[Stored items]
-*-*-
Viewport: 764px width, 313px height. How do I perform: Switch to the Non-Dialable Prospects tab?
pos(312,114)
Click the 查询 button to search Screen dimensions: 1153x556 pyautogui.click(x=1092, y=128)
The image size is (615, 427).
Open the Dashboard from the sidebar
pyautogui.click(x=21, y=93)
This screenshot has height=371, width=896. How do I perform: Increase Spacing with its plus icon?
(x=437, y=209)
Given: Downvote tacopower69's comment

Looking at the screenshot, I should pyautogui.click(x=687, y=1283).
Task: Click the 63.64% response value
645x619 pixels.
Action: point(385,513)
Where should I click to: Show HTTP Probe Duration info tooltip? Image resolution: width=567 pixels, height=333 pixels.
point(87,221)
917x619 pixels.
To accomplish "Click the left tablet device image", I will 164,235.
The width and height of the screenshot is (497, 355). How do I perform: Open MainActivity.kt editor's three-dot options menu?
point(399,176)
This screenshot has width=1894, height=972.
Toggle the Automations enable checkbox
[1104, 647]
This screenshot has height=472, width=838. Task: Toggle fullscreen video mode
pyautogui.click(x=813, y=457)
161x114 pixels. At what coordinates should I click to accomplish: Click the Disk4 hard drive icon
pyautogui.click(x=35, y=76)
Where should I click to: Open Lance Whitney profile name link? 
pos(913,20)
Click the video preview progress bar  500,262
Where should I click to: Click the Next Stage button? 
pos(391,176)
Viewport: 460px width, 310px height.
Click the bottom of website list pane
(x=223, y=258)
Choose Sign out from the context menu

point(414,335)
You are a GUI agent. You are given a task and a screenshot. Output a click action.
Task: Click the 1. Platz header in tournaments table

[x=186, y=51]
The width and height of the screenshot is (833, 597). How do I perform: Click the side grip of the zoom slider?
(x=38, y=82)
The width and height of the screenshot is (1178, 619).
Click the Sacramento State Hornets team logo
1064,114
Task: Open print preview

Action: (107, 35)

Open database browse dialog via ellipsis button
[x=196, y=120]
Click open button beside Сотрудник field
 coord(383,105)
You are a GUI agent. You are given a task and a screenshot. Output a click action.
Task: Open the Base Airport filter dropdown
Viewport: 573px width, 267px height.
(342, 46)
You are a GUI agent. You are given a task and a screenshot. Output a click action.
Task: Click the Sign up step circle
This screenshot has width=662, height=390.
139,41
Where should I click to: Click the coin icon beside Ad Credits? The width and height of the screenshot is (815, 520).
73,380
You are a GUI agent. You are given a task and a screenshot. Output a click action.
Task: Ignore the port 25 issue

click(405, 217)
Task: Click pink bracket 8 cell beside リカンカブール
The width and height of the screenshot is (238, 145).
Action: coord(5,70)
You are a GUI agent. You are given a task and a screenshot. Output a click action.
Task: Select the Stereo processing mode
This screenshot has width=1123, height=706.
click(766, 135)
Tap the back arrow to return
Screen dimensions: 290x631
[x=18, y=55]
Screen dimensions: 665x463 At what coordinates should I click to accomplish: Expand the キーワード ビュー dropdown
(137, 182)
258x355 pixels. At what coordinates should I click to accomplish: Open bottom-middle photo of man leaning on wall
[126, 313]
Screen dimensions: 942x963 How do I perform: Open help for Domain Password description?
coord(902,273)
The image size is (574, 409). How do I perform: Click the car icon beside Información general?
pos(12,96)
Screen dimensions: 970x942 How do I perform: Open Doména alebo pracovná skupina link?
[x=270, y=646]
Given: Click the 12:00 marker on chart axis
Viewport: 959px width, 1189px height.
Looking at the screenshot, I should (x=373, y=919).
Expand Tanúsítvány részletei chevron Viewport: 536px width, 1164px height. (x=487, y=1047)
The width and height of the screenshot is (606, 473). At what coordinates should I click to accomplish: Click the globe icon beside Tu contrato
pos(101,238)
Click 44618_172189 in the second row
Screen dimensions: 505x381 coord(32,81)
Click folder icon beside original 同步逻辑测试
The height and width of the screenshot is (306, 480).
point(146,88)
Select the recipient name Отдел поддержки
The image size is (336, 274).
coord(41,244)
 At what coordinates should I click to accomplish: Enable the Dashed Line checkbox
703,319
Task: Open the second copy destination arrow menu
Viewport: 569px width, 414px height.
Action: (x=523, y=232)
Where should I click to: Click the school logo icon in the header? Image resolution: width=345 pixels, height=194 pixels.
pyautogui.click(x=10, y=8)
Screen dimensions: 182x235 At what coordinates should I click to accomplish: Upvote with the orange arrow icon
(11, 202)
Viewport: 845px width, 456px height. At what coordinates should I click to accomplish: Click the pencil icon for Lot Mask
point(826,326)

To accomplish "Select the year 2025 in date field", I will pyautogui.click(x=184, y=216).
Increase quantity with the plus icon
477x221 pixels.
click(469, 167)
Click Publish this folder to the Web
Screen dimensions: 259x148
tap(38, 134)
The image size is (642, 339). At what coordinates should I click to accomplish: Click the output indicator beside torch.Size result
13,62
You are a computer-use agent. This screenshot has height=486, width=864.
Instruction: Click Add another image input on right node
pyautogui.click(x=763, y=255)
-*-*-
> [PROBLEM DESCRIPTION] Where does "will" occur in the data? Copy each line that has it.

> [RESPONSE]
To accomplish "Click the left tablet device image", I will 164,235.
To accomplish "Select the year 2025 in date field", I will pyautogui.click(x=184, y=216).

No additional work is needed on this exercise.